A man in his mid 50s was playing soccer and collapsed. Bystanders initiated CPR and delivered 3 AED-advised shocks. The patient was intubated by EMS and transported to the emergency room via ambulance. The note describes agonal respirations with fixed and dilated pupils (more on this later). Upon arrival, the following ECG was obtained:

What do you think?

On the one hand, this ECG could be considered quite subtle. But on the other hand, this is an extremely suspicious situation — VF arrest (assuming AED shock was appropriately indicated) during exertion. Anyone looking at the ECG should be able to see that there is SOME ST depression in the precordial leads. That is already enough to begin suspecting and defending against OMI. On my inspection (and others may disagree), the precordial lead with maximal ST depression is V4, a finding which is diagnostic for posterior OMI. Queen of Hearts also diagnoses OMI with low confidence. There is very limited documentation, but repeat ECG almost 2 hours later is shown below.

This ECG should be obviously diagnostic to almost anyone, and was immediately recognized as a STEMI. In response, the emergency physician initiated transfer to a PCI capable facility.

Smith: a 2 hour delay leads to unacceptable myocardial loss.

Upon arrival there, the first two high sensitivity troponin I (hsTnI) values had resulted: first 58 ng/L, then 13,557 ng/L (reference: < 35). Thus, as expected, there is already a lot of myocardial loss.

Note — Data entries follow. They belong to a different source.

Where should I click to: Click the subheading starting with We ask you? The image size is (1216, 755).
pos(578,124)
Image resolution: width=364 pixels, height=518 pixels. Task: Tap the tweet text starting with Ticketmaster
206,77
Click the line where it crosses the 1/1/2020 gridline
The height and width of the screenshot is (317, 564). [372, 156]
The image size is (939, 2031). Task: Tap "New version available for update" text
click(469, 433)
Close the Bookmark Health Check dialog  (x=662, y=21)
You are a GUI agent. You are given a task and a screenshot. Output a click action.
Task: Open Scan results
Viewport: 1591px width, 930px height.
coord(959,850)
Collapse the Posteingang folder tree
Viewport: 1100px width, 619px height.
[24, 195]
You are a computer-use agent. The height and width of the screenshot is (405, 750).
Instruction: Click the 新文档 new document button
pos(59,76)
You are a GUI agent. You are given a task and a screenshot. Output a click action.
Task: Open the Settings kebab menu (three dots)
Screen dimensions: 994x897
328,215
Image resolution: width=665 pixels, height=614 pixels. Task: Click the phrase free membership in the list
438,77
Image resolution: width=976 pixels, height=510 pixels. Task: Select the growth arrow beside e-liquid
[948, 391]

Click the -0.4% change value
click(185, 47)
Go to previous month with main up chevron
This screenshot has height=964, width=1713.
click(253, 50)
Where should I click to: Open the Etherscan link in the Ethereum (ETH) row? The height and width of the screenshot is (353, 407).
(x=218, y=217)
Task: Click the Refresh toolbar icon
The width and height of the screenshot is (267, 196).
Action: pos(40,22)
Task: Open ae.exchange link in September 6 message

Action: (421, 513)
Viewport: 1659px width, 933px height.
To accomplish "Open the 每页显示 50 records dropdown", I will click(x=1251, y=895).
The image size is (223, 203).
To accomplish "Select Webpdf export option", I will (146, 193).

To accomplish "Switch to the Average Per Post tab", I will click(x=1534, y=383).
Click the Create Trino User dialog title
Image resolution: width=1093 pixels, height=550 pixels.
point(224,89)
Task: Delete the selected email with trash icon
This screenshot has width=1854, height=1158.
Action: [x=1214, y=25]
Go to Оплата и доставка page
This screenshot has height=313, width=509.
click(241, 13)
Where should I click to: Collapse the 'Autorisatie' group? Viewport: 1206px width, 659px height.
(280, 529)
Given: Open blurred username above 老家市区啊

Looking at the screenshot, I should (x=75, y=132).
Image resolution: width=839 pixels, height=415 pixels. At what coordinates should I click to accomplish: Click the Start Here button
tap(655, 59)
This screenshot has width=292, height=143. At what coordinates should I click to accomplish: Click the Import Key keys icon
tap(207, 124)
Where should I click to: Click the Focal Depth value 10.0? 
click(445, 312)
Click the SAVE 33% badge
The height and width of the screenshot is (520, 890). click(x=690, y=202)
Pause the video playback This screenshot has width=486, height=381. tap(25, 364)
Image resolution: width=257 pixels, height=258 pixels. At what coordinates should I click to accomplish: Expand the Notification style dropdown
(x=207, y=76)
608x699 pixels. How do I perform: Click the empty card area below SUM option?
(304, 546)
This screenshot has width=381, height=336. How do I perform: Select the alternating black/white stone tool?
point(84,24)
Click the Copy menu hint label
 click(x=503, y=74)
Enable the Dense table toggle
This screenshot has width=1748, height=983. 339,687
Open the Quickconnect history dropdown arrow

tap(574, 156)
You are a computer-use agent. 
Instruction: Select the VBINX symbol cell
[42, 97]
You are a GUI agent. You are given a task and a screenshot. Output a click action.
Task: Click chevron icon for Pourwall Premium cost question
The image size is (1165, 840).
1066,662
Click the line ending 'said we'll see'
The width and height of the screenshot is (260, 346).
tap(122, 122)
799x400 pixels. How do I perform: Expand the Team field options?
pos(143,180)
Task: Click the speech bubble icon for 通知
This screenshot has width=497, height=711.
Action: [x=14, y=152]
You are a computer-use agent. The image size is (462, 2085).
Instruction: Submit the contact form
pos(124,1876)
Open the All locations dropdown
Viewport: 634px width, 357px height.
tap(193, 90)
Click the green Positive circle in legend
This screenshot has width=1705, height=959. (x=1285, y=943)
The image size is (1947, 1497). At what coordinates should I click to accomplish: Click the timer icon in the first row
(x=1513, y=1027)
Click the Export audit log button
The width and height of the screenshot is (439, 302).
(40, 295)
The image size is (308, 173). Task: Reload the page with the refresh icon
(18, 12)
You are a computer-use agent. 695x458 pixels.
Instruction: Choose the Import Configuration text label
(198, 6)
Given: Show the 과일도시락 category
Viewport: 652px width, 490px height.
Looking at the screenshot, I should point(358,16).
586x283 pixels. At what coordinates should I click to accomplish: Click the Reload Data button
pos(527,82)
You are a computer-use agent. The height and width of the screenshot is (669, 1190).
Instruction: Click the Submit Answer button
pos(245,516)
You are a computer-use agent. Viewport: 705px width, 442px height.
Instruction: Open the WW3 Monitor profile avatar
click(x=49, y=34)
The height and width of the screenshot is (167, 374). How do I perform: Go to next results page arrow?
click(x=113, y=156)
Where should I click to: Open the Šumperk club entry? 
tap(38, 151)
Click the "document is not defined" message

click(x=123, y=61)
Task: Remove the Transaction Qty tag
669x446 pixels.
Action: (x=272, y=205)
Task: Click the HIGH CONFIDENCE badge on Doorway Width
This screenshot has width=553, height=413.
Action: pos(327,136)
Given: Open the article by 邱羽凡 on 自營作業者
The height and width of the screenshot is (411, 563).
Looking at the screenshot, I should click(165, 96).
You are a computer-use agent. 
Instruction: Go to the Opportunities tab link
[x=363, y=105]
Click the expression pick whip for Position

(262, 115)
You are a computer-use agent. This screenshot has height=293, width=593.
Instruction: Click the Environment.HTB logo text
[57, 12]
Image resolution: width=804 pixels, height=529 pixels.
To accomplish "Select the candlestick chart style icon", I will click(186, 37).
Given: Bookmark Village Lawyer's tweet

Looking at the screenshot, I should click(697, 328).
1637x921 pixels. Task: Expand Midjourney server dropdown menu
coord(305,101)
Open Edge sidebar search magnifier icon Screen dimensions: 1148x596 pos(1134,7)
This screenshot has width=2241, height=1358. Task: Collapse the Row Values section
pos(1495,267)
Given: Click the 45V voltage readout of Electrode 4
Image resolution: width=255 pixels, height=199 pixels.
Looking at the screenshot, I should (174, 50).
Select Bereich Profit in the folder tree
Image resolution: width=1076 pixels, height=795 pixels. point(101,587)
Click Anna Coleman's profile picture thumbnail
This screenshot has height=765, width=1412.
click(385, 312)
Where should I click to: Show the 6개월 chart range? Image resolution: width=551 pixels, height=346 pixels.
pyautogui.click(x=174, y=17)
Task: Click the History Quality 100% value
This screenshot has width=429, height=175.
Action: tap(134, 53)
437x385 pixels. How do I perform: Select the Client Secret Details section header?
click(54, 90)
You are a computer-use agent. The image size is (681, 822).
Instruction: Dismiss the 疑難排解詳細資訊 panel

The documented plan is coronary angiography that evening. This did not happen. HsTnI continued to rise. Repeat ECG two hours later showed reperfusion.

The following day (after completion of the infarct with peak hsTnI 26,263 ng/L), the cardiology note again indicated a plan for heart catheterization which did not occur for reasons that were not documented, but may relate to the documentation the next day.

On hospital day 3, the patient remained intubated but was following commands when sedation was lightened. The interventional team did not feel that catheterization was indicated without formal consent, and no surrogate had been identified at that point. In addition to defying common sense, there is guideline support for intervention in emergency situations when informed consent is unable to be obtained.

• 2021 SCAI expert consensus statement (endorsed by ACC, AHA, HRS): “Each institution should have a written policy on IC [informed consent] that describes the process used to obtain consent, including timing, documentation, and surrogate decision-maker issues, as well as circumstances that would allow for exceptions to obtaining IC, such as emergency STEMI in a patient unable to provide consent.“
• 2021 ACC/AHA/SCAI revascularization guidelines: “In patients undergoing coronary angiography or revascularization, adequate information about benefits, risks, therapeutic consequences, and potential alternatives in the performance of percutaneous and surgical myocardial revascularization should be given, when feasible, with sufficient time for informed decision-making to improve clinical outcomes.”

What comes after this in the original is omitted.